Data in this exercise:
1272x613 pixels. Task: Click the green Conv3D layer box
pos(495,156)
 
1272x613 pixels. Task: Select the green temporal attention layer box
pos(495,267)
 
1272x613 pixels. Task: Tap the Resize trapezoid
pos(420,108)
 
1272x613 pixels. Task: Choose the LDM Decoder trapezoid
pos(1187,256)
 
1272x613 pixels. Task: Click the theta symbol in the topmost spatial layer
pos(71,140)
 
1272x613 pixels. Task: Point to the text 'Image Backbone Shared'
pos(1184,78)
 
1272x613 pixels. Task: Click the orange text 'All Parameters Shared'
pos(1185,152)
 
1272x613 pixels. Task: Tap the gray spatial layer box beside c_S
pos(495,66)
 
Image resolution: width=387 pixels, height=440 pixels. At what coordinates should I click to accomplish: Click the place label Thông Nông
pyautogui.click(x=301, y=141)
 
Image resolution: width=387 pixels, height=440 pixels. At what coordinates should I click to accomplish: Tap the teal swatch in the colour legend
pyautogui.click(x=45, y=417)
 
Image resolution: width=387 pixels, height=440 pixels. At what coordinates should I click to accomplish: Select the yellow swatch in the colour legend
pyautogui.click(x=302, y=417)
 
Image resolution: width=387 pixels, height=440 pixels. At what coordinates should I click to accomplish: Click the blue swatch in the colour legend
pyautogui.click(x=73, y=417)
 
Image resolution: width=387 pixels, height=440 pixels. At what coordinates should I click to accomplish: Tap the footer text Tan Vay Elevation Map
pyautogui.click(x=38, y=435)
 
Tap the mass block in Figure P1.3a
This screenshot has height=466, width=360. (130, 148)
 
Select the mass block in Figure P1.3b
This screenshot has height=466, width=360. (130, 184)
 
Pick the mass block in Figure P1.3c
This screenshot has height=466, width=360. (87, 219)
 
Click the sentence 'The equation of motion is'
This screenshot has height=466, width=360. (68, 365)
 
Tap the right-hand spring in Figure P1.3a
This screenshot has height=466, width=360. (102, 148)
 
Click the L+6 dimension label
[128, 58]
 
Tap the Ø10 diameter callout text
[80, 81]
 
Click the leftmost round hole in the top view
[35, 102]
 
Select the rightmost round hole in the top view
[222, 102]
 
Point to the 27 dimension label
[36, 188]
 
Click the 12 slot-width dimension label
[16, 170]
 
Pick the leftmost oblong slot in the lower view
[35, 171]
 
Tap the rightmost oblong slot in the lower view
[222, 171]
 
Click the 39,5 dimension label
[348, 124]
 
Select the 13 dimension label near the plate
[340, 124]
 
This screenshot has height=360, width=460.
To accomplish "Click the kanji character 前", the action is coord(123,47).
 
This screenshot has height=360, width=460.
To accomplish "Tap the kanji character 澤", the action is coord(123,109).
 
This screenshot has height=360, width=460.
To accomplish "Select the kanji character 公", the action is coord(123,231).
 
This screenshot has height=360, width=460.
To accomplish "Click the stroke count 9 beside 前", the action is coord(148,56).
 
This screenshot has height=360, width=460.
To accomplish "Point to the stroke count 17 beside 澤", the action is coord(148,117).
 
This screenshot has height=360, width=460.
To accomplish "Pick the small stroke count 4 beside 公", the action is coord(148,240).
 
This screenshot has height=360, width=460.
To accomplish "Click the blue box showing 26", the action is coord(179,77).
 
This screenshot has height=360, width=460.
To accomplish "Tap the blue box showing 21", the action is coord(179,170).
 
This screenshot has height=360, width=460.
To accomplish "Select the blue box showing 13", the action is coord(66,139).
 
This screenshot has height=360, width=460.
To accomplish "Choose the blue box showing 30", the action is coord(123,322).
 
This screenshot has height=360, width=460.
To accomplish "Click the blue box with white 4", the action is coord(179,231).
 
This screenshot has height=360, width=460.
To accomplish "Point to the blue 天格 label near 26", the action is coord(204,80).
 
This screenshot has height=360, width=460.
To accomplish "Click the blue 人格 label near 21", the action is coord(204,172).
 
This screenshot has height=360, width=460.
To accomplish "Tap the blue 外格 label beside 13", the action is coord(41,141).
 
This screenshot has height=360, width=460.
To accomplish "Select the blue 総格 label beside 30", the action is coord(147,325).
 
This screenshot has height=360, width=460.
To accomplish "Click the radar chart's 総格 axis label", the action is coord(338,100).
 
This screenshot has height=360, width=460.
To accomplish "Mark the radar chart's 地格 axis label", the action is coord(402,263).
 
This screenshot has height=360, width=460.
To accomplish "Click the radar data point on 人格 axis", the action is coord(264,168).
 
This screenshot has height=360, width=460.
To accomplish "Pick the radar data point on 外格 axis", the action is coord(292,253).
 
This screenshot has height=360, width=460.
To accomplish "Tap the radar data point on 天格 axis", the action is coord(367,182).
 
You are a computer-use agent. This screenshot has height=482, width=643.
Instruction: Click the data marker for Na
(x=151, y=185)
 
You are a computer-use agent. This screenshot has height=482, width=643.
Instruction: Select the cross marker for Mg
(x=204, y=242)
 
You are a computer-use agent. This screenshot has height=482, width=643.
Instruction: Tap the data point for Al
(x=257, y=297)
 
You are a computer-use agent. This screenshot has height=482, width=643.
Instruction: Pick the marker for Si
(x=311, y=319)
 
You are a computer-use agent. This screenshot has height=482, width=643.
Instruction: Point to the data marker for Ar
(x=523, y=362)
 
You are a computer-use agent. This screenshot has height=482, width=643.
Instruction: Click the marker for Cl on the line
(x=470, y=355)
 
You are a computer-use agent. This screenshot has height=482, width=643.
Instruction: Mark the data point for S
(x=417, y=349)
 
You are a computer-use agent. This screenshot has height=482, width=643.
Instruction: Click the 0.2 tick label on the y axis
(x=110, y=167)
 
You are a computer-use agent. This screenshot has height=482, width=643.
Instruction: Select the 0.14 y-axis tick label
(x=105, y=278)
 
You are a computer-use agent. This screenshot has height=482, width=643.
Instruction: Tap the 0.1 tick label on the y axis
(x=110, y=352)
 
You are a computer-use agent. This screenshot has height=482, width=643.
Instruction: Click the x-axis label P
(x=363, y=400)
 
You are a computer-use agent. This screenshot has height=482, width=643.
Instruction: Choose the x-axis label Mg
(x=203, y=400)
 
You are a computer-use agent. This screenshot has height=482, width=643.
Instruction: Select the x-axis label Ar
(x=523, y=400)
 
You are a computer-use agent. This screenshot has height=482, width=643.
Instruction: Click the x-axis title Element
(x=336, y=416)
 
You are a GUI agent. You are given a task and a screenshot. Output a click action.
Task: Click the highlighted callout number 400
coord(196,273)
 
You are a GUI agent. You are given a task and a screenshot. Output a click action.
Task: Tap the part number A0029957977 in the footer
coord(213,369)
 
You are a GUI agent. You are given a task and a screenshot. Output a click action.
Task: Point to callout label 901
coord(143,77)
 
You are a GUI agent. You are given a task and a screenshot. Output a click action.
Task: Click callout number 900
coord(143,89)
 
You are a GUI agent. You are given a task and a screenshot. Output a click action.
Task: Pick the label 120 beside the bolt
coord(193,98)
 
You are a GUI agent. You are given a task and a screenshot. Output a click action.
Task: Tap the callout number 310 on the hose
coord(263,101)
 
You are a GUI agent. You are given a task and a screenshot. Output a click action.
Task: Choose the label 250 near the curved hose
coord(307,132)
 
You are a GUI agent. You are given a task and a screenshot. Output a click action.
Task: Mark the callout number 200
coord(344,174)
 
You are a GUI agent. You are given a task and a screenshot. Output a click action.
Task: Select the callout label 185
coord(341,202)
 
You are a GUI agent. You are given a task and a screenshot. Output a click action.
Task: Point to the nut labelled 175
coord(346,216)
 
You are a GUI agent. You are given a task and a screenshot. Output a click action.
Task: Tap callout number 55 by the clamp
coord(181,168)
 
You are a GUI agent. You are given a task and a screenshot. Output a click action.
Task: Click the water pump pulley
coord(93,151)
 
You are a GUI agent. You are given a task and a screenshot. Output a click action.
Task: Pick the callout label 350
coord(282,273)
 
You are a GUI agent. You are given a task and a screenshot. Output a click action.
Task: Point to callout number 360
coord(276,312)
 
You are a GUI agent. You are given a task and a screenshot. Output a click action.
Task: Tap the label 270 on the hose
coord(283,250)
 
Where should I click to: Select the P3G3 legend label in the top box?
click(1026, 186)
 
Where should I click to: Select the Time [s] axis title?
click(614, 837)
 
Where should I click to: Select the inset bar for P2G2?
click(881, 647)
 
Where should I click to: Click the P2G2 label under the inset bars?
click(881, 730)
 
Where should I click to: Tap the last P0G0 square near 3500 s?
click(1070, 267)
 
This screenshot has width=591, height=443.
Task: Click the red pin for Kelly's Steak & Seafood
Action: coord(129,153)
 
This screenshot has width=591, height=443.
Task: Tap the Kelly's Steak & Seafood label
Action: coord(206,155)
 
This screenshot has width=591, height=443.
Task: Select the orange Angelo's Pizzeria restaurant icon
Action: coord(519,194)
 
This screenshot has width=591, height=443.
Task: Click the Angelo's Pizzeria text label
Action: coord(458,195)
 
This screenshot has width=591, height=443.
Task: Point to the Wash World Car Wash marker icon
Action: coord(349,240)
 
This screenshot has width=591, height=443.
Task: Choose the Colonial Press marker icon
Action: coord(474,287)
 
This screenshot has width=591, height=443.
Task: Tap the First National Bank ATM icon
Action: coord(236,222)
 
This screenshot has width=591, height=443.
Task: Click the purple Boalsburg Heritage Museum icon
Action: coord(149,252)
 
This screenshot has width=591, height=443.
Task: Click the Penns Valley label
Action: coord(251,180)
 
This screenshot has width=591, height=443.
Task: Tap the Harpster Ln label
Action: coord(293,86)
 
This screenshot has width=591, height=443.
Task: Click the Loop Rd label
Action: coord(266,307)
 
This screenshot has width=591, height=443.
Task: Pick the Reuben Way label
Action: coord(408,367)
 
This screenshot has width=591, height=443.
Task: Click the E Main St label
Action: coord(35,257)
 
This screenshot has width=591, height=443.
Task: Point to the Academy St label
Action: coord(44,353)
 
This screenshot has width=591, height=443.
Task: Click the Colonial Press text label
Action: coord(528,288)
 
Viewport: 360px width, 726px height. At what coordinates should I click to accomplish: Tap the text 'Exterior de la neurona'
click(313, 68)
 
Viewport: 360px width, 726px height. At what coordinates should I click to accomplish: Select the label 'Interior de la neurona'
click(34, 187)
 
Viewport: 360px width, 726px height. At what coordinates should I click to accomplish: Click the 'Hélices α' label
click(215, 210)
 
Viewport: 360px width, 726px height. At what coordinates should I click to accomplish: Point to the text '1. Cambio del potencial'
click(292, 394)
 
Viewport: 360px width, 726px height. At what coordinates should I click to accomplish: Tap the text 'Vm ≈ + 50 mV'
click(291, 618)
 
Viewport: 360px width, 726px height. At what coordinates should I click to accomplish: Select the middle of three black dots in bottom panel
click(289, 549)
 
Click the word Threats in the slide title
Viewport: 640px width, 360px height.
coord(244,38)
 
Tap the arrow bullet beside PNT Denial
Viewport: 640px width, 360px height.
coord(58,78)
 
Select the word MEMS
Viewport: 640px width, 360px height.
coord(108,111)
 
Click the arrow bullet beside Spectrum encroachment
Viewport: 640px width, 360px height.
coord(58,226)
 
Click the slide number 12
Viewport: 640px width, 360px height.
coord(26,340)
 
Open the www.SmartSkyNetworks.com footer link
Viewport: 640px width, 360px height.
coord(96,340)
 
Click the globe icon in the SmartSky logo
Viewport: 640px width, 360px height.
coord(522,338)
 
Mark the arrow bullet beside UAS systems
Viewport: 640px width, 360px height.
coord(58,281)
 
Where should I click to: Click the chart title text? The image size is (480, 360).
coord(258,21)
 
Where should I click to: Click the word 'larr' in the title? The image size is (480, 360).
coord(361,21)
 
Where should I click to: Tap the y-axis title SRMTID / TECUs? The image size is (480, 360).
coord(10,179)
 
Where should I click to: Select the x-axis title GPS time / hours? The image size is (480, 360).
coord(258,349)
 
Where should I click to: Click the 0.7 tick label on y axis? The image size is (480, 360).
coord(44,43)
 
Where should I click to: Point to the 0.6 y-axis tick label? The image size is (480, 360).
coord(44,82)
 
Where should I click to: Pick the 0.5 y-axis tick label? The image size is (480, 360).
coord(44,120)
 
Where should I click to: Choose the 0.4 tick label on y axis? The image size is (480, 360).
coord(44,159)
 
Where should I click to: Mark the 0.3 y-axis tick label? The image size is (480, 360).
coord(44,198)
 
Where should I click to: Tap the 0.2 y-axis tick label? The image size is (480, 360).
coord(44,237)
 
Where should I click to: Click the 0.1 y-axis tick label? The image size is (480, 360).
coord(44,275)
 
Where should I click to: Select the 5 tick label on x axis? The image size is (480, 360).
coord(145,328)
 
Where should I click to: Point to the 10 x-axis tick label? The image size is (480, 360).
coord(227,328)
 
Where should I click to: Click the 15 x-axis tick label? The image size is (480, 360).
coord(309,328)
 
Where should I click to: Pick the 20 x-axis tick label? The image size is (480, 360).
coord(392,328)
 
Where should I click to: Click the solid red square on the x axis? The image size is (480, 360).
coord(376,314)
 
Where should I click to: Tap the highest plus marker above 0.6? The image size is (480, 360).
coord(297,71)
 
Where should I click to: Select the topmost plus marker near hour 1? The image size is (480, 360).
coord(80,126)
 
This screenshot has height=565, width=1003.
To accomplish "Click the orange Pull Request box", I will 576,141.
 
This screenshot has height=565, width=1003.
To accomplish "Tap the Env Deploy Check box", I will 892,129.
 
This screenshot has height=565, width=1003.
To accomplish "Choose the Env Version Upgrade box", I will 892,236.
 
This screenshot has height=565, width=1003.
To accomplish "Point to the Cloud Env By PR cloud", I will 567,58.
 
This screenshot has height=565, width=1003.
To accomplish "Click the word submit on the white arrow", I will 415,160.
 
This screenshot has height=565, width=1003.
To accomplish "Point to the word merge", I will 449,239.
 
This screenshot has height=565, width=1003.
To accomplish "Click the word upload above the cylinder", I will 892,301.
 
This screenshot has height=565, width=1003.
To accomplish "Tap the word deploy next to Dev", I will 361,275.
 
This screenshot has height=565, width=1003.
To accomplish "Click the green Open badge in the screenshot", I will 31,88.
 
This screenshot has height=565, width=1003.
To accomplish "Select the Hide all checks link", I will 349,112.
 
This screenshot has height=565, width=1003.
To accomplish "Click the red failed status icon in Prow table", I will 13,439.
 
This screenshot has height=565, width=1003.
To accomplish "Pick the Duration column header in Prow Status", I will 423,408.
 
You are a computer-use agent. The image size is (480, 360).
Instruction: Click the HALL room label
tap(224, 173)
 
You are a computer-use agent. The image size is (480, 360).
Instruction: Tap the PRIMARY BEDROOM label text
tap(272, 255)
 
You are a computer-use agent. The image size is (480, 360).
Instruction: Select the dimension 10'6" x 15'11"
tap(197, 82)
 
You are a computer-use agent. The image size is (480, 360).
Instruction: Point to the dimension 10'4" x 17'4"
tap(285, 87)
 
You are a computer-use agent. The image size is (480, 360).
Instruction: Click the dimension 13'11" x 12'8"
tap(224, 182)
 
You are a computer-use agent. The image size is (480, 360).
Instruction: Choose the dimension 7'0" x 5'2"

Required task: Turn the material above, from its first line through the line holding "pos(71,140)" inclusive, into a numbered list with blank lines left out.

Exercise response:
1. 1272x613 pixels. Task: Click the green Conv3D layer box
2. pos(495,156)
3. 1272x613 pixels. Task: Select the green temporal attention layer box
4. pos(495,267)
5. 1272x613 pixels. Task: Tap the Resize trapezoid
6. pos(420,108)
7. 1272x613 pixels. Task: Choose the LDM Decoder trapezoid
8. pos(1187,256)
9. 1272x613 pixels. Task: Click the theta symbol in the topmost spatial layer
10. pos(71,140)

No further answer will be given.